WHAT YOU ARE ASKED TO DO: Rewrite the lines starting at the one containing "Given: Click the Safe Distance input field" and ending with the last line, swapping "input field" for "text box" and keeping everything else the same. Omit the pictures.

Collected data
**********

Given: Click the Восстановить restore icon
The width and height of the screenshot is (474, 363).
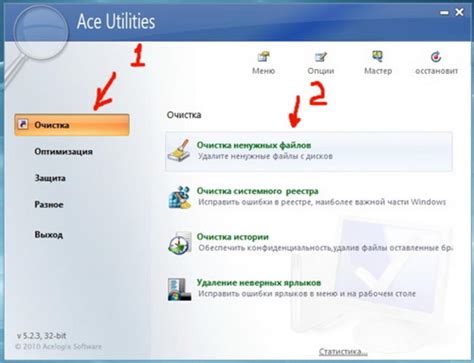Looking at the screenshot, I should tap(436, 57).
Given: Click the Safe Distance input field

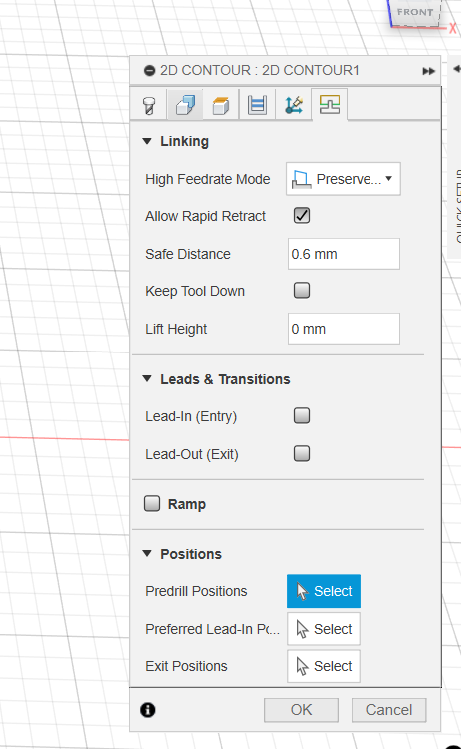Looking at the screenshot, I should click(x=343, y=254).
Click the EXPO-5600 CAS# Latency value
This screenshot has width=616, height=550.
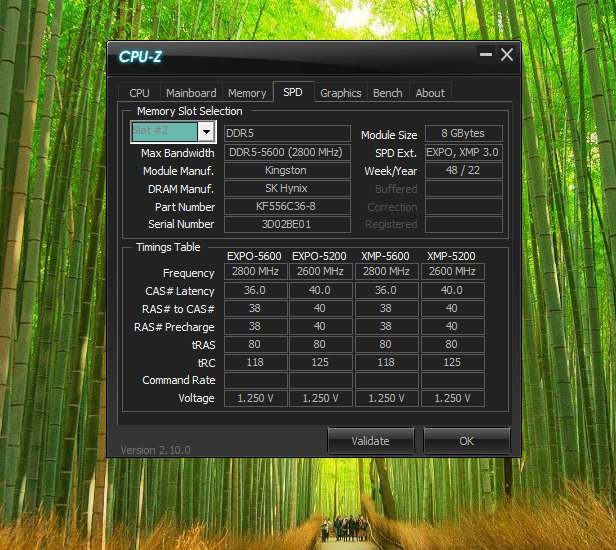254,290
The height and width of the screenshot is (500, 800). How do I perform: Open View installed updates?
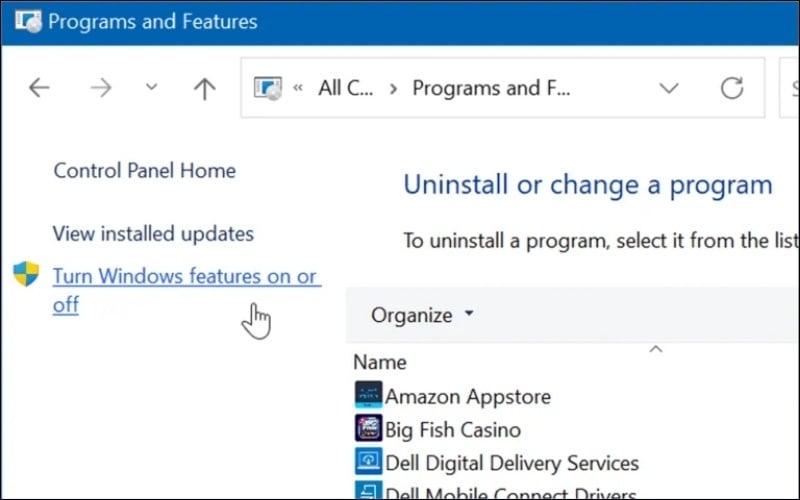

**********

SOLUTION BELOW:
Given: Click the Safe Distance text box

Looking at the screenshot, I should click(x=343, y=254).
Click the EXPO-5600 CAS# Latency value
This screenshot has width=616, height=550.
254,290
The height and width of the screenshot is (500, 800). How do I perform: Open View installed updates?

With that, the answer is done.